Compelling and transformational: Worship that changes lives


March 24, 2015

By Cathy Townley

Rev. Cathy Townley is serving as lead church plant coach for the Minnesota Conference while Director of Congregational Development Dan Johnson focuses on the Reach • Renew • Rejoice initiative. Townley, who has authored several books, is a worship specialist and coaches and consults both new church starts and existing churches.

I have been doing worship consultations and coaching for over two decades. I have found that we church people are very accepting. We accept mediocrity, blandness, clutter, familiarity, and isolation. Though all the churches I’ve ever worked with say they want to grow, I have found that the most of us “regulars” do not accept the things that will help us, namely: excellence, power, simplicity, risk, and interaction. To grow, let’s embrace and explore list number two:

Mediocrity vs. excellence: Excellence does not mean perfection. It means we care enough to strive not to be mediocre. It means we’ll work as hard as we can to be better than we should be given the talent we have. Most of us are amateurs in our musical and leadership gifts. But we can improve, if we want to.

Blandness vs. power: Research shows that over 70 percent of church regulars do not go to church expecting to experience God. That means we expect the same old ho-hum. And yet, probably every person reading this article can say that they have had a life-changing experience of God in their lives. Don’t we want that kind of power in our worship services too? If we expect God to show up, how might worship be different?

Clutter vs. simplicity: Let’s look at the worship service and the physical space of the worship center and the church building itself to weed out all the stuff that doesn’t need to be there. A good exercise for every church: Bring in a real estate stager and itemize all the “stuff”sitting around that shouldn’t be there. And it’s not just the building; it’s the service itself. Most of us try to put way too much in the worship service. The Holy Spirit is a real person! Let’s make room for Him/Her.

Familiarity vs. risk: Most of us want to do things the way we’ve always done them. Instead, we should learn to value change, not shun it. Change is very difficult. Still, if we aren’t uncomfortable, we probably aren’t trusting God enough, because when everything is familiar, why do we need to reach out to God? Trying something new in your worship service is a risk, and it opens the door for God to be real to both regulars and guests. And that’s why we’re doing this work, right?

Isolation vs. interaction: We do this work to expand the boundaries of the church. It’s not about us! Yet the plight of the church in the 21st century is isolation.

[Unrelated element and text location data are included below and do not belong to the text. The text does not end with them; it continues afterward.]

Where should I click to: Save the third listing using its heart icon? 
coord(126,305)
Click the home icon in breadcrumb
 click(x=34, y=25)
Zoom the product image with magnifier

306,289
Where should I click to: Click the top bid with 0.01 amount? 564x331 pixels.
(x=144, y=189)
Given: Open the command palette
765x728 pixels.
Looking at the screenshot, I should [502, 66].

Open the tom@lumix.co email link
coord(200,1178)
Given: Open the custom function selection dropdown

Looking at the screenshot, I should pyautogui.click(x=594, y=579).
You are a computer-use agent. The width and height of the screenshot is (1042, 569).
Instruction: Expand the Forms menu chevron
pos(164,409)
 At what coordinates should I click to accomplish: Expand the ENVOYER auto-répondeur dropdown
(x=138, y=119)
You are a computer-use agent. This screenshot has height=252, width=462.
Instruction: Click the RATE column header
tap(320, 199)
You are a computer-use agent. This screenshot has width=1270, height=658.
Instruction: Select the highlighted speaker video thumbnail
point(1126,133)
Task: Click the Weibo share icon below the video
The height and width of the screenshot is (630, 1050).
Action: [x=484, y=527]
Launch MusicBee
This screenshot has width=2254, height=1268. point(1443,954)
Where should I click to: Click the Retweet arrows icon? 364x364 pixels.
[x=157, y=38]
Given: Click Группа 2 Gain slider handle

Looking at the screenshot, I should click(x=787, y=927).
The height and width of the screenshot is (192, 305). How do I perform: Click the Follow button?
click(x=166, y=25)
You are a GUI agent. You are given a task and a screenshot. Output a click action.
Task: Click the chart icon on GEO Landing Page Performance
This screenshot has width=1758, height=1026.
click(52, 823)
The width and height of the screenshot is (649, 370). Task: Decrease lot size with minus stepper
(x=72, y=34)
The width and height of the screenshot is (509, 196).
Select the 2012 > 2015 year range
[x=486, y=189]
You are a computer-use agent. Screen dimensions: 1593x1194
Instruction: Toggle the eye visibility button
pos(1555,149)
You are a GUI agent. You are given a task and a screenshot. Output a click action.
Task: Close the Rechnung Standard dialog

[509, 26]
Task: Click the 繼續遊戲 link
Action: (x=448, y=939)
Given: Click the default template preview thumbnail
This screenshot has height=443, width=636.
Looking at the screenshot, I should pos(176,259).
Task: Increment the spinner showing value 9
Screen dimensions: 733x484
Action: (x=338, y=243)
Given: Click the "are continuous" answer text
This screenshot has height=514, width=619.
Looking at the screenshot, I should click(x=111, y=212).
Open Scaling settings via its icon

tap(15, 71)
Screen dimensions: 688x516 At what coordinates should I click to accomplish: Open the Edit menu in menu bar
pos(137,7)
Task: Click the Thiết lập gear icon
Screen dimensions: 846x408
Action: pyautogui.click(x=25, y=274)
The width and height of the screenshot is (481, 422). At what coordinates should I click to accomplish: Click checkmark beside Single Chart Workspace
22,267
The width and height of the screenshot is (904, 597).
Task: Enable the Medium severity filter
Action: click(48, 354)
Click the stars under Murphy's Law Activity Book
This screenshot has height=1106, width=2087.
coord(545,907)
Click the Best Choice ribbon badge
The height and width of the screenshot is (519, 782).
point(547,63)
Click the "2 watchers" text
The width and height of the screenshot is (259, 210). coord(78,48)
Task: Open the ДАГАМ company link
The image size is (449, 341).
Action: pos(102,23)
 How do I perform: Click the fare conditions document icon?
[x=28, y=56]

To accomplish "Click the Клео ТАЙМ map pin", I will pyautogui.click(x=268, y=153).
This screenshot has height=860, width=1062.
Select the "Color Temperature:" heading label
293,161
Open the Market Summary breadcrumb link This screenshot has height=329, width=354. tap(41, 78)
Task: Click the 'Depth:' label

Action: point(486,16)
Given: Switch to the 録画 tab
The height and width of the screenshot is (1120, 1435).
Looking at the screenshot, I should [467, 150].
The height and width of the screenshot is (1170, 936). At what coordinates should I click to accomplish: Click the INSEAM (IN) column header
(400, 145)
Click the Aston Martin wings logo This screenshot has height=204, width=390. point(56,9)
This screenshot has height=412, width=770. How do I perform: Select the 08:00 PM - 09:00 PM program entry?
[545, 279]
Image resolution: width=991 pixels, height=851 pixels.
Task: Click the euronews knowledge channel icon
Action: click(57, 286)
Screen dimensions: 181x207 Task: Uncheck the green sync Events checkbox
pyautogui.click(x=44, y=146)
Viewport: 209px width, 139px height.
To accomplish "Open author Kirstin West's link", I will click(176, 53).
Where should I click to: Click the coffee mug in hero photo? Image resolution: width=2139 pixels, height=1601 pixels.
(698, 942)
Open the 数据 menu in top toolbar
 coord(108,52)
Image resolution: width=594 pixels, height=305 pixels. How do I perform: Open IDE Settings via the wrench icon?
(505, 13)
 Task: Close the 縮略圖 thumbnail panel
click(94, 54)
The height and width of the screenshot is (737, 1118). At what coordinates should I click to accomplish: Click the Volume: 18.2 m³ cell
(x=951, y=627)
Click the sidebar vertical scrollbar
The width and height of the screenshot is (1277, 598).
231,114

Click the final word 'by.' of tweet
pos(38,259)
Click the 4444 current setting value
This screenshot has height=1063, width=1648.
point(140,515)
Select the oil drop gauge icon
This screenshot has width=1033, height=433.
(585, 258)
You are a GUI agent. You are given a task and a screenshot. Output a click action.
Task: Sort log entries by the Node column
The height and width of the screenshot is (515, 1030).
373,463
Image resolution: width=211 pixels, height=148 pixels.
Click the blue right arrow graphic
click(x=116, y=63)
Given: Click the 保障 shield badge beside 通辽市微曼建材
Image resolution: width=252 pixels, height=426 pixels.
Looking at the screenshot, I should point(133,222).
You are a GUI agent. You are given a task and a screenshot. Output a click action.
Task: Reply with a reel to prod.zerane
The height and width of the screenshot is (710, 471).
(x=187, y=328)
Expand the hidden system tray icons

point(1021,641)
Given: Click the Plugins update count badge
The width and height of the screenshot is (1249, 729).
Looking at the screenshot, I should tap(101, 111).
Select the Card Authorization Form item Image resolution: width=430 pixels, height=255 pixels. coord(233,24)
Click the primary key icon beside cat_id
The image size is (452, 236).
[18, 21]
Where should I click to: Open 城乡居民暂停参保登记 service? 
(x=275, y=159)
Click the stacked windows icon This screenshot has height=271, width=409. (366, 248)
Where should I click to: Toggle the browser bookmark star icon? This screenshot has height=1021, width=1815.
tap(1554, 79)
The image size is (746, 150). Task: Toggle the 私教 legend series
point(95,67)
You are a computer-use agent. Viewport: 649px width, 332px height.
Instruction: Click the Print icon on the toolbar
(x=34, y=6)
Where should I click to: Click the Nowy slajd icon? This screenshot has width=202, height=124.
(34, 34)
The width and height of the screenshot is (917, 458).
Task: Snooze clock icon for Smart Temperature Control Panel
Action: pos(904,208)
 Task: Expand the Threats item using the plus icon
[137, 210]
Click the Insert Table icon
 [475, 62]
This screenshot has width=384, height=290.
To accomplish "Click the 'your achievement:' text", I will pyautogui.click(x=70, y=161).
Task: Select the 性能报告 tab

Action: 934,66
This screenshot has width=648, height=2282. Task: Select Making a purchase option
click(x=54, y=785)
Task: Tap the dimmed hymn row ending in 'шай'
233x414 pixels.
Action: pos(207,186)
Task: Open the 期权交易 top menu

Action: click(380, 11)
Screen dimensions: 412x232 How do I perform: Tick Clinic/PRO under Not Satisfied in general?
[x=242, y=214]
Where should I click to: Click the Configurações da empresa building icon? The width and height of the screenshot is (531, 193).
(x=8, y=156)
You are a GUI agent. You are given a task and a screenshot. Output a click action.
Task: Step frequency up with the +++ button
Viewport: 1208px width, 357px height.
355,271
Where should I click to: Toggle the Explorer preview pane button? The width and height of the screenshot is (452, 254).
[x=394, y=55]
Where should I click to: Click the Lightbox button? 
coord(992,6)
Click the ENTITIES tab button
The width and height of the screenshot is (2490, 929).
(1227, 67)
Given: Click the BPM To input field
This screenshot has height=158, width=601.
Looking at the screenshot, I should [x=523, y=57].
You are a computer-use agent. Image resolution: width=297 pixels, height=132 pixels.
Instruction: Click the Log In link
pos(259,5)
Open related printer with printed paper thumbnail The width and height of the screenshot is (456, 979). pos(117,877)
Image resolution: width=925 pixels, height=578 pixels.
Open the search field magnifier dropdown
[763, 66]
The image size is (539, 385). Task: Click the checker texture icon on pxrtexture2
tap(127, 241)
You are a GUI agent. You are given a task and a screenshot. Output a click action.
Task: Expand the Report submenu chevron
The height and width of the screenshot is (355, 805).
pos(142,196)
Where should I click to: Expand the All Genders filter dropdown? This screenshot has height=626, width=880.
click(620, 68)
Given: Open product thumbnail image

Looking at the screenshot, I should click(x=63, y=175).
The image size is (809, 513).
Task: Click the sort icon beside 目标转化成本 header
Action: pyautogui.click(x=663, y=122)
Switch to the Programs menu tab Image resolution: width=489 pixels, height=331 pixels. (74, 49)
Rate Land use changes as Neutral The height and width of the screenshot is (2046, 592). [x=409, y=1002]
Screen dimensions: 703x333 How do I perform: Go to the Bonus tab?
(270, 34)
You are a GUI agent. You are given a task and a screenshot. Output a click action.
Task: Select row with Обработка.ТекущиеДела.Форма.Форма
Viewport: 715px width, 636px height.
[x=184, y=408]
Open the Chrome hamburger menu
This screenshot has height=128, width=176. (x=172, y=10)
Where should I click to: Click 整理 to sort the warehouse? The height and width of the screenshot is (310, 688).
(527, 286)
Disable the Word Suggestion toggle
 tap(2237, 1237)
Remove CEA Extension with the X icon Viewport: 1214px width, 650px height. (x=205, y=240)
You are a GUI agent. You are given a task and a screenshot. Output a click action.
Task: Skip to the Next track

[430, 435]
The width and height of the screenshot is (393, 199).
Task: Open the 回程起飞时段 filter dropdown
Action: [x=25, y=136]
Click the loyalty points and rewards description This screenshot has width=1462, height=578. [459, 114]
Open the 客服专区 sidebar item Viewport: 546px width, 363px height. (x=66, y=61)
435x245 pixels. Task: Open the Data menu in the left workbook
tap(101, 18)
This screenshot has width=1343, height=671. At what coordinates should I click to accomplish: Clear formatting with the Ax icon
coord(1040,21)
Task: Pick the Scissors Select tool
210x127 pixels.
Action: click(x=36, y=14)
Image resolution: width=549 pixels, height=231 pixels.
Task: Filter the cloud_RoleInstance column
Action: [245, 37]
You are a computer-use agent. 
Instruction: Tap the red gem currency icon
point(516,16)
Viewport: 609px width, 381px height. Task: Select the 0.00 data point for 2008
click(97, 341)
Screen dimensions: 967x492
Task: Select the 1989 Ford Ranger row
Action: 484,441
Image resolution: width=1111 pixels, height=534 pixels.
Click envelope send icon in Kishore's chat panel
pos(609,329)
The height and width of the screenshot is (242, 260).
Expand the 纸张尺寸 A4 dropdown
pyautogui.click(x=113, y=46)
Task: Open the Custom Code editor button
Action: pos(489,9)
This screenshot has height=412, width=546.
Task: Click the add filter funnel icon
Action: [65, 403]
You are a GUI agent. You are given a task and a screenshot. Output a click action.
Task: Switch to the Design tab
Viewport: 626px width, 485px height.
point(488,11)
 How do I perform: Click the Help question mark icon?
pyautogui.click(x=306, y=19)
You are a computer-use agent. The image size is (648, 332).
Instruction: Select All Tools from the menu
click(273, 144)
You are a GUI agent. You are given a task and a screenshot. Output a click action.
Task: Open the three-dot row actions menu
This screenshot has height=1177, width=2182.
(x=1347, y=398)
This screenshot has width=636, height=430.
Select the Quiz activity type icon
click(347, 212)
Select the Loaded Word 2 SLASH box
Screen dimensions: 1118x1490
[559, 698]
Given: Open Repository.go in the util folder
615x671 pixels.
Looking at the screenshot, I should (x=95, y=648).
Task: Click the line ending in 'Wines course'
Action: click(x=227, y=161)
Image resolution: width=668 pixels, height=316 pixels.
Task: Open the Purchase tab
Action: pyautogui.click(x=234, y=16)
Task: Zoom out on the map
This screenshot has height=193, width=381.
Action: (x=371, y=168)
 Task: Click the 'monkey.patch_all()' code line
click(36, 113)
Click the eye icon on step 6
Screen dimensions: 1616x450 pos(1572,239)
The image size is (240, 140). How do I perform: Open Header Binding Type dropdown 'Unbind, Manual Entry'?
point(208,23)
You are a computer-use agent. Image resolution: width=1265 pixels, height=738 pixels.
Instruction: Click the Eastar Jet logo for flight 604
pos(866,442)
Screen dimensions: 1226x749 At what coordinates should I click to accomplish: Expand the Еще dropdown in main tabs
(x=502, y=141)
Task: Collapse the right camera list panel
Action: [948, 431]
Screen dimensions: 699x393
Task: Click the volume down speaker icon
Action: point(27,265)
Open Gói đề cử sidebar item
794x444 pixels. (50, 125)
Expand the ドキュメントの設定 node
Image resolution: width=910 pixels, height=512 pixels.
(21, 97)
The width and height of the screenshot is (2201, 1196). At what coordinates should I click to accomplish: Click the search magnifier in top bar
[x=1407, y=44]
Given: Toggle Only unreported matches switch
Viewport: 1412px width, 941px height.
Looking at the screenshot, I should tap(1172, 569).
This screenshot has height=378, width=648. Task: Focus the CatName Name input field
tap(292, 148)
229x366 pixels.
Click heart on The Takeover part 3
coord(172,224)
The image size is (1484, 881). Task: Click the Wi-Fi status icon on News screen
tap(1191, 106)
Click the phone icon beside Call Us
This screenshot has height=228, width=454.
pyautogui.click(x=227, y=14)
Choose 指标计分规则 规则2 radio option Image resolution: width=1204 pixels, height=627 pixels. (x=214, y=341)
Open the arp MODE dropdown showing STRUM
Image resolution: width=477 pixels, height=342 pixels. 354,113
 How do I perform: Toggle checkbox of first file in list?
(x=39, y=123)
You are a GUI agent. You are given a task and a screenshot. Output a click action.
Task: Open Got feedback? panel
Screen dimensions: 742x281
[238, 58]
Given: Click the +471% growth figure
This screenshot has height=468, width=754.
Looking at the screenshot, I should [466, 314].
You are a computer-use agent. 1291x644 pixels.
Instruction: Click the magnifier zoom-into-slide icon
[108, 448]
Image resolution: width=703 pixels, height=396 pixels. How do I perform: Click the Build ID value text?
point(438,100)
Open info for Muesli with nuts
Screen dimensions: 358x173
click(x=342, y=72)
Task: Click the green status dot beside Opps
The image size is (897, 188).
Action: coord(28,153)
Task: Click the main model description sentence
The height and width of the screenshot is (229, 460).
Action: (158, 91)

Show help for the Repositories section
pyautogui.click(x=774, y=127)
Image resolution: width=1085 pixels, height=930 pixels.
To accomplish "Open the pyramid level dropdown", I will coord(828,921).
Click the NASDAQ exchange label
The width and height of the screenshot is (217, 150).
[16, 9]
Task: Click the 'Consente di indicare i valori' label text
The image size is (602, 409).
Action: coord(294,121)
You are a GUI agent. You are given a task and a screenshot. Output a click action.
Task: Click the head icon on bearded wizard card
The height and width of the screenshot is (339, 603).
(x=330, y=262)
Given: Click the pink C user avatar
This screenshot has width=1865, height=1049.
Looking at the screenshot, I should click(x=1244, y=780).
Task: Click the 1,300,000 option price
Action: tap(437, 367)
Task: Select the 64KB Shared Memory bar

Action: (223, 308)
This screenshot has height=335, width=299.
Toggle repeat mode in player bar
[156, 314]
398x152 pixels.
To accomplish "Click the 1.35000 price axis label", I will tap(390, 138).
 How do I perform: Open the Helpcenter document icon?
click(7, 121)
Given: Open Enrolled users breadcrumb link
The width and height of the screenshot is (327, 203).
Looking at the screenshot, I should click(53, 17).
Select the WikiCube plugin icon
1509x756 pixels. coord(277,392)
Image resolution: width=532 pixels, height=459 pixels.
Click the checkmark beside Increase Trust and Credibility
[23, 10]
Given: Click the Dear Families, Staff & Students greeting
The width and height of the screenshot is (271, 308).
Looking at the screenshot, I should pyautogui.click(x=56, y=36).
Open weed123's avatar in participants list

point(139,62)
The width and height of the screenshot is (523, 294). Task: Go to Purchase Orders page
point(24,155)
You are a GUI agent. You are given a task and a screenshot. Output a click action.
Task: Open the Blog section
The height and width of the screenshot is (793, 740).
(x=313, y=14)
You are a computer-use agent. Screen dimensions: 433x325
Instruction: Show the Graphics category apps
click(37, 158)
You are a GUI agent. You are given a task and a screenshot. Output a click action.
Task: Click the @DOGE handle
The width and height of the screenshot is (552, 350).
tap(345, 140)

Most of our churches do not grow because we are too set apart from the very neighborhoods in which we’re located. When we learn to reach out to the mission field, our lives and our services become interactive, with a continuous exchange of Christ between us. That’s compelling.

Let’s create worship that compels people in seats to go out into the world so transformed that they can’t help but tell someone else about it.